My laboratory studies the synaptic mechanisms that underlie developmental synapse remodeling and contribute to the processing of information in the immature and mature central nervous system. Our goal is to understand the role of plasticity in normal development, and how disruption of normal plasticity leads to neurodevelopmental disorders. We use the retinogeniculate synapse as a model for our studies of synapse plasticity. This synapse connects neurons in the retina to neurons in the thalamus--a deep brain structure that relays incoming sensory information to the cortex.
In one line of investigation, we are studying the factors that are important in the formation and refinement of synaptic connections during development. We have found that developmental synaptic plasticity at the retinogeniculate synapse occurs over a much longer time scale than previously recognized. Our studies show two robust phases of synaptic remodeling, the first dependent on spontaneous activity, the other, previously unrecognized, on sensory experience. Using a candidate gene approach, we are screening for molecules that regulate the two different phases of synaptic plasticity.
One mutant animal from the screen that exhibits a disruption in plasticity is a mouse lacking the transcriptional regulator MeCP2; this mutant is used to model Rett syndrome. We find that the strength and number of retinal-ganglion-cell inputs onto geniculate neurons in these mice are comparable to those of wild-type littermates during the first phase of synapse refinement, indicating that initial stages of synapse formation, elimination and strengthening are not significantly affected by MeCP2 absence.

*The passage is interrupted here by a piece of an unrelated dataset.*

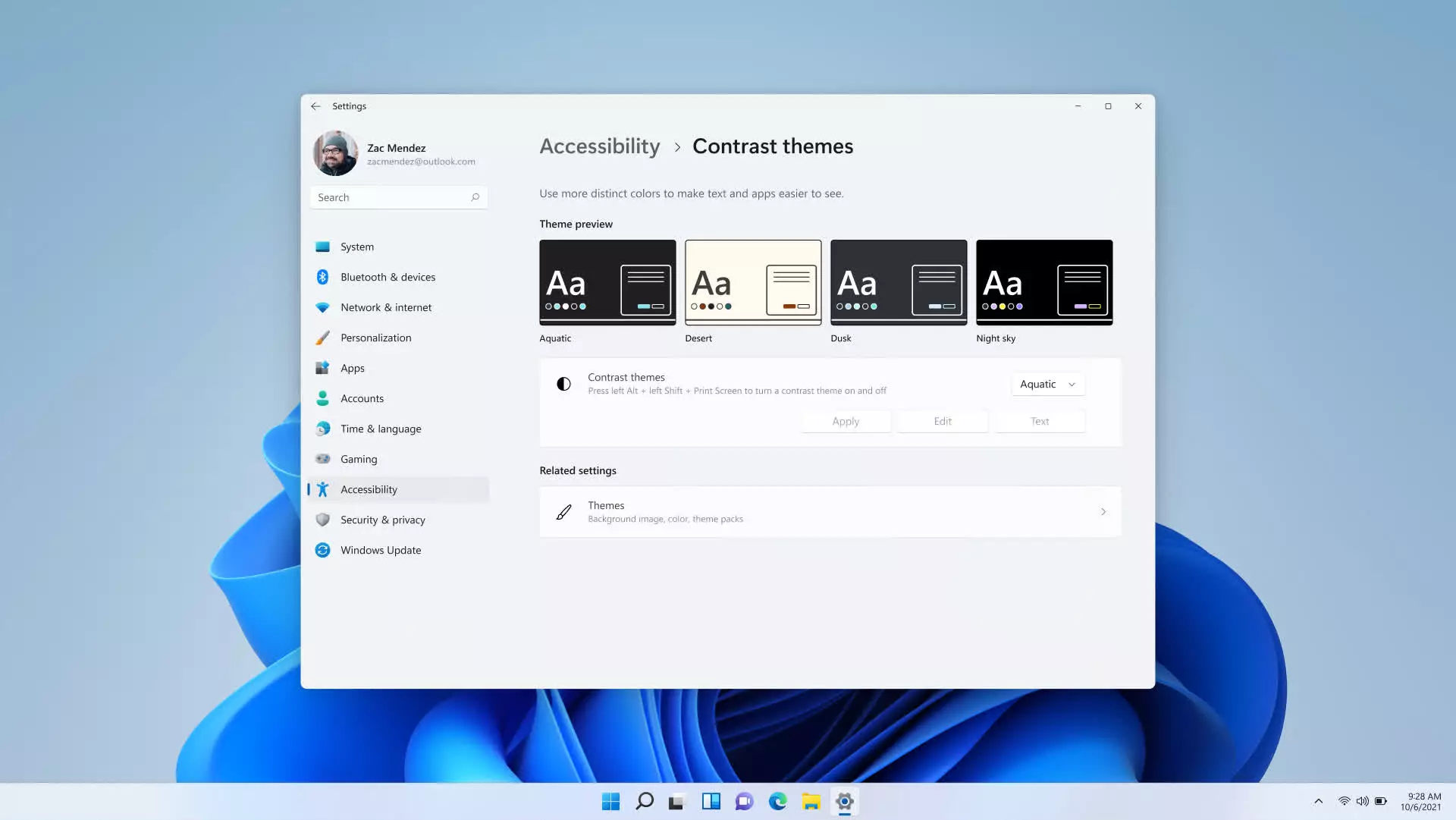This screenshot has width=1456, height=820.
Task: Navigate back using the back arrow
Action: [314, 106]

However, during the later, experience-dependent phase of synapse remodeling, the circuit becomes abnormal in the mutant mice as retinal innervation of relay neurons increases and retinal inputs fail to strengthen further. Moreover, synaptic plasticity in response to visual deprivation is diminished in the mutants. These results suggest a crucial role for MeCP2 in experience-dependent refinement of synaptic circuits.
In another line of research, we are investigating the mechanisms that regulate how firing patterns of retinal cells are decoded into the output of the thalamo-cortical neurons. These mechanisms are especially important during development, when there are dramatic changes in strength and connectivity.
We found that several features of the immature synapse are different from the mature synapse and contribute to synaptic transmission--including asynchronous release, neurotransmitter spillover and the prolonged time course of NMDA receptor currents. These properties enable immature synapses to contribute to the firing of postsynaptic relay neurons. Our results suggest that the properties of the glutamate receptors and intrinsic membrane conductances at the retinogeniculate synapse are finely matched to the "maturity" of the connection to ensure the transmission of information over development.
About Chinfei Chen
Chinfei Chen received an MD/PhD from the Harvard/MIT Division of Health Sciences and Technology. She trained in adult neurology at Massachusetts General Hospital and as a postdoctoral fellow in the Neurobiology Department at Harvard Medical School before joining the faculty at Children's Hospital Boston. Chen was a 2001 Pew Scholar in the Biomedical Sciences.